Example: Carlsbad vs Slav
21X2X0TM
21XX11TX
11100280 (8 denotes 0.8 and 2 denotes 0.2 here) = 4/8 = 50%

It may be that this is not the best way and it might be changed in the future.

List of structures

A small note on naming: different sources name these differently or don't recognize them as structures at all. I did what I could to give a short identifiable name to each position, but I think sooner or later I will have to restrict the number of names, rather than increase it. We'll see.
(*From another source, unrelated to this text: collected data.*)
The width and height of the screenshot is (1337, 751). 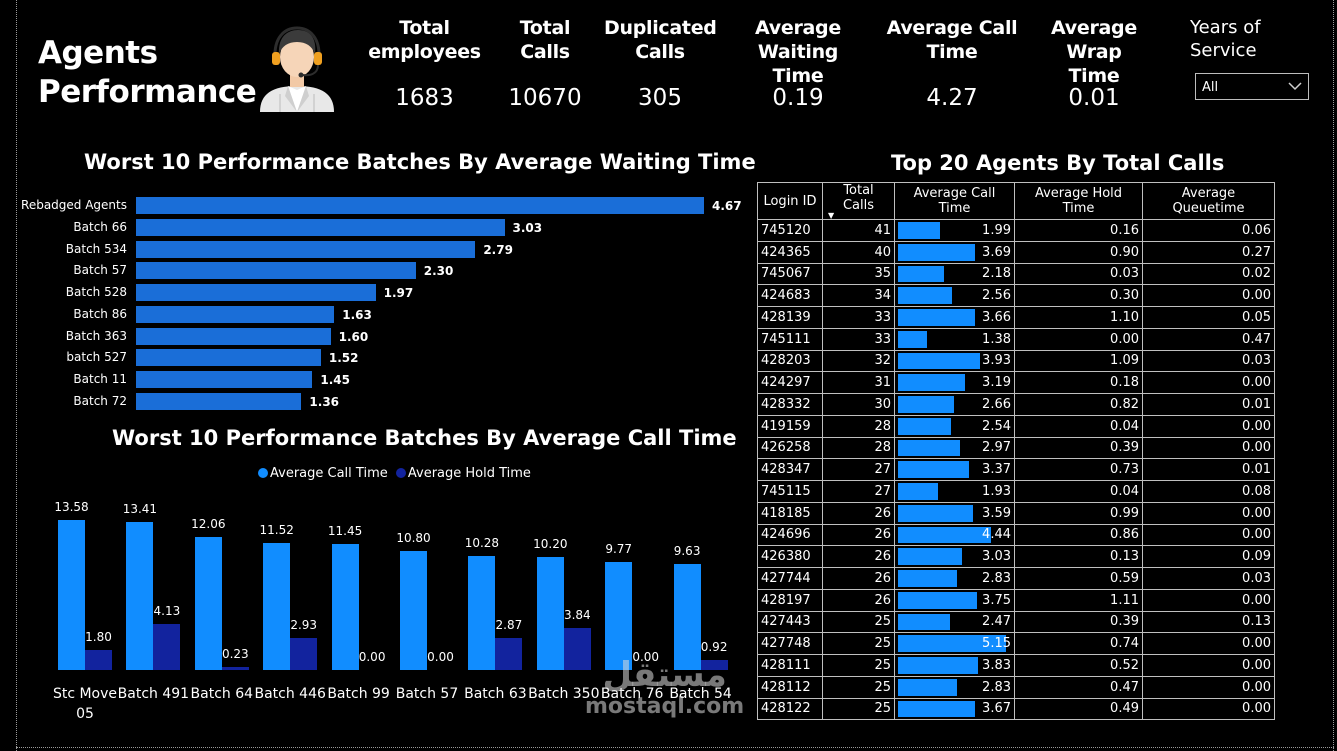 What do you see at coordinates (954, 201) in the screenshot?
I see `col-average-call-time: Average Call Time` at bounding box center [954, 201].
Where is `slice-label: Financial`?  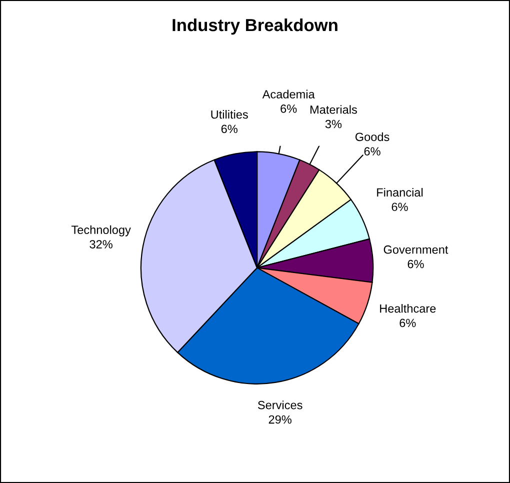 slice-label: Financial is located at coordinates (400, 192).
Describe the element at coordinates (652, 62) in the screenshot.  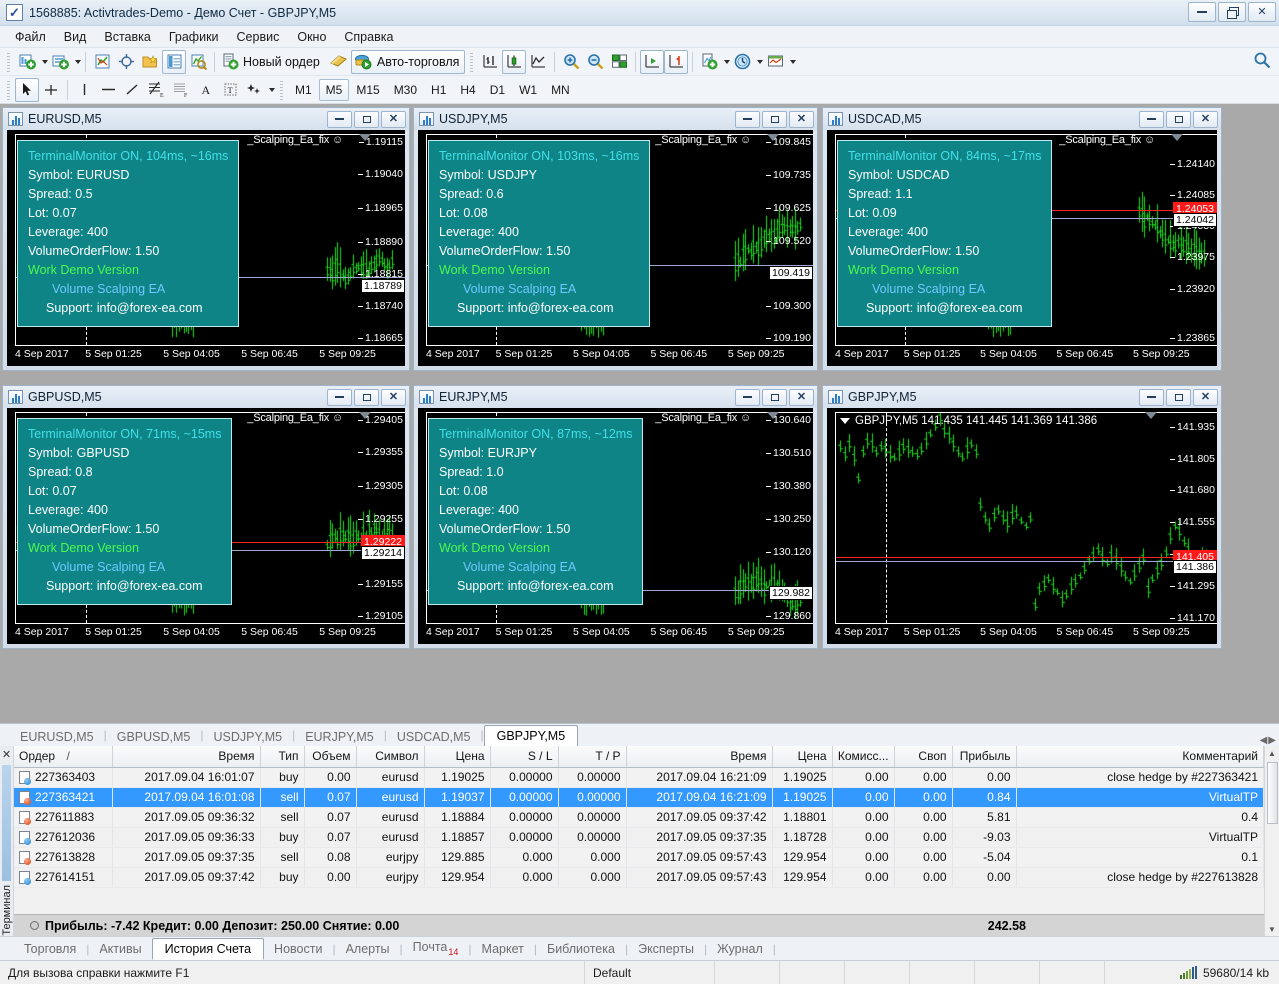
I see `shift-end-icon` at that location.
So here is the list of pawn structures recognized by LiChess Tools (v2.2.3):

Queen's Isolani - 2XXX1XXT
Italian Isolani - 2XXXX0TX
Hanging Pawns - 2X2X1XTT
Carlsbad - 21X2X0TM
Orthodox Exchange - 21X2X1TM
Rauzer Formation - X22X21XX
Boleslavsky Wall - X221X1TM
Scheveningen - X2011XMX
Dragon - X2010XMX 000001
Maróczy Bind - X2210XMX and X2201XMX
Hedgehog - X2211XMX 000010
Boleslavsky Hole - X2012XMX
d5 Chain - 322120XX
e5 Chain - 230210XX
Panov - 2X321XMT and 2X320XMT
Stonewall - 200210XX 000200
Botvinnik - 122122XX
Slav - 21XX11TX
Caro - 2X1X11MT
Modern Benoni - 32X1X2TM
Symmetric Benoni - 3X21X2XX
Closed Sicilian - 120102XX
Grünfeld - 221X02TX 0X0000
Najdorf - 3X012XMT and X20X22XX and X2022XMX
KID (King's Indian Defense) I - 32X12XXX
KID (King's Indian Defense) II - 322122XX
KID (King's Indian Defense) Complex - 222121XX
Open KID (King Indian's Defense) - X221X0TM
French - 2X0210XM and X3121XMX
3-3 vs 4-2 - XX1X1XMT
Benko - 32X102MX 0000X1 00X0
Closed Ruy Lopez - 321123XX
Lopez - 221122XX
Maróczi SymT (Symmetrical Transformation) - 32X10XXX
Maróczi AsymT (Asymmetrical Transformation) - 3X210XMT
KID II TA (Transformation A)- 3X2122XM 00020X
KID II TB (Transformation B) - 3X2122XM 000X00
d5 Chain TA (Transformation A) - 3X2120XM 00020X
d5 Chain TB (Transformation B) - 3X2120XM 000X00
Lopez Exchange (double pawn exchange on d4) - X2X1XXXM

The links above are also used in LiChess Tools and are mostly from Wikipedia, but also some approximations or just other random sites because there are no links for many of the Flores structures. I would be very happy if someone would help me clean these up.

Hope this explains everything. Enjoy!